Can you reproduce, word for word, the lines of the listing from the line containing "Viewport: 857px width, 404px height." through the line containing "I will 209,209.", with both of those lines included?
------ RECORD SET ------
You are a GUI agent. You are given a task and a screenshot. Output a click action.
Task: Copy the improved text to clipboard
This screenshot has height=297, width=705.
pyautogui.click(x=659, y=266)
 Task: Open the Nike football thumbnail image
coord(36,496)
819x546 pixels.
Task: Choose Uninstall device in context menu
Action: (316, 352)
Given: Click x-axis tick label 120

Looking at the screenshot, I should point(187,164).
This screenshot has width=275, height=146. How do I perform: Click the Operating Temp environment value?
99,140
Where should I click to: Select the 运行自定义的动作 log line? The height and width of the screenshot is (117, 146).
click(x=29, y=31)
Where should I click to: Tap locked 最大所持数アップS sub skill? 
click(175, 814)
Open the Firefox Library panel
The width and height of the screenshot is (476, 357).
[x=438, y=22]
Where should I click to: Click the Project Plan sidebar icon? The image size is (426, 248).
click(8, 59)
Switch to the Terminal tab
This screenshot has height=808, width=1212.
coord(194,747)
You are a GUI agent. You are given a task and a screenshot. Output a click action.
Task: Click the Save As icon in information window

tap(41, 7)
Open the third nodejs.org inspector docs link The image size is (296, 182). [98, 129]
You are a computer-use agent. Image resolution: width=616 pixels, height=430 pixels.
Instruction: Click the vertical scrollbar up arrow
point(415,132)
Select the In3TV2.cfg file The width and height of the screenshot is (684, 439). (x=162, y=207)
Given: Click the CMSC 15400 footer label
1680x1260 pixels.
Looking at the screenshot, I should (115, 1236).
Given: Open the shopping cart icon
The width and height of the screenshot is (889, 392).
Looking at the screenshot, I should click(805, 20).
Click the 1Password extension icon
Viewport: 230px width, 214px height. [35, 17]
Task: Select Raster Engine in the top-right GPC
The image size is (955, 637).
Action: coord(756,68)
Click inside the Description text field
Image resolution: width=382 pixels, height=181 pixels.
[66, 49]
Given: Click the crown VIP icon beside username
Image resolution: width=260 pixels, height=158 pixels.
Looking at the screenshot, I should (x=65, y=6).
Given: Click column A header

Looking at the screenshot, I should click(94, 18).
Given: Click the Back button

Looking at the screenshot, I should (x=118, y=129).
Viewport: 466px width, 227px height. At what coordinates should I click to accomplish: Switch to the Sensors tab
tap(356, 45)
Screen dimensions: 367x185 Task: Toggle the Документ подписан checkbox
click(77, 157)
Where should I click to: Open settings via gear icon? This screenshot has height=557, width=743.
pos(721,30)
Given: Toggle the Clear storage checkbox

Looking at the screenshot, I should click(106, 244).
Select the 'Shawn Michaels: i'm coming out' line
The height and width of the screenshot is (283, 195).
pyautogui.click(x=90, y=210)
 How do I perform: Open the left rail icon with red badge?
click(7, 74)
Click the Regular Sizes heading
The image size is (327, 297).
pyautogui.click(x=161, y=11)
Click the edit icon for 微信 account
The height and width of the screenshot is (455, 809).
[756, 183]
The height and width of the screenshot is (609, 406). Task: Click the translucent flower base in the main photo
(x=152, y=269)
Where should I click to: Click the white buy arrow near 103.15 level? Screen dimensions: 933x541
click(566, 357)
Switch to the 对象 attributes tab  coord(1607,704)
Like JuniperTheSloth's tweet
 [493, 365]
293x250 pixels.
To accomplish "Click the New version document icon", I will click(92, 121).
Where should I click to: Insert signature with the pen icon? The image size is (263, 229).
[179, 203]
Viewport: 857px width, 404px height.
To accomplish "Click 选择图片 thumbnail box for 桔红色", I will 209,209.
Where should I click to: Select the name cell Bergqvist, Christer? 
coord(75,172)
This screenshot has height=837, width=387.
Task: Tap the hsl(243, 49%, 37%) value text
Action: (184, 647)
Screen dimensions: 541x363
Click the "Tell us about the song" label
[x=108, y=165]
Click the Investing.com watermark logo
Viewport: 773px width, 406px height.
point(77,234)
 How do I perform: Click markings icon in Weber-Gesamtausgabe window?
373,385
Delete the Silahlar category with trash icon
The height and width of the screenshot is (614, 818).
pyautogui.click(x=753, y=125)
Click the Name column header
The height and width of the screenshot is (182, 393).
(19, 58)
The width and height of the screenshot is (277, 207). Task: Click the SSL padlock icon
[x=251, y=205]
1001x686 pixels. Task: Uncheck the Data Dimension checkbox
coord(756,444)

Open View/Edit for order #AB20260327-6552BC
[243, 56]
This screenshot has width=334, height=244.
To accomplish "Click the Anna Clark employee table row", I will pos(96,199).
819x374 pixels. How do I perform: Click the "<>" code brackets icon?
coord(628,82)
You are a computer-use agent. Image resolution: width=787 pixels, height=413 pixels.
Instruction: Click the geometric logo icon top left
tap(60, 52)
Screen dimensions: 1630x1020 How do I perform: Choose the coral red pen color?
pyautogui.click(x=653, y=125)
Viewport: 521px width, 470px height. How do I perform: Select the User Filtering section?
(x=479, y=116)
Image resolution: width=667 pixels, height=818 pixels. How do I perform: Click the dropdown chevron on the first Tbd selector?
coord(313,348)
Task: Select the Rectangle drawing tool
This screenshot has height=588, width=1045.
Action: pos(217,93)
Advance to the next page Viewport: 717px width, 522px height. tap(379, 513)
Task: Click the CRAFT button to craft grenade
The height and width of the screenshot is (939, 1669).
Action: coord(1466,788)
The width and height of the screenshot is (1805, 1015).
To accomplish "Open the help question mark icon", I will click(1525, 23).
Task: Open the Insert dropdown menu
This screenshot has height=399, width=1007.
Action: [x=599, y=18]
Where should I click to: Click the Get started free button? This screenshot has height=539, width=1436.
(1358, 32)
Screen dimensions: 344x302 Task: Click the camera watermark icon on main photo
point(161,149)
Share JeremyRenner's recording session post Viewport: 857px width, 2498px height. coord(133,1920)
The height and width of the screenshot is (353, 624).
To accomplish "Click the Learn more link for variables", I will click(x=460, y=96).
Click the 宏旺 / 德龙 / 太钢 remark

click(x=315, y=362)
------
TASK ANSWER >>
Viewport: 857px width, 404px height.
To accomplish "Click 选择图片 thumbnail box for 桔红色", I will 209,209.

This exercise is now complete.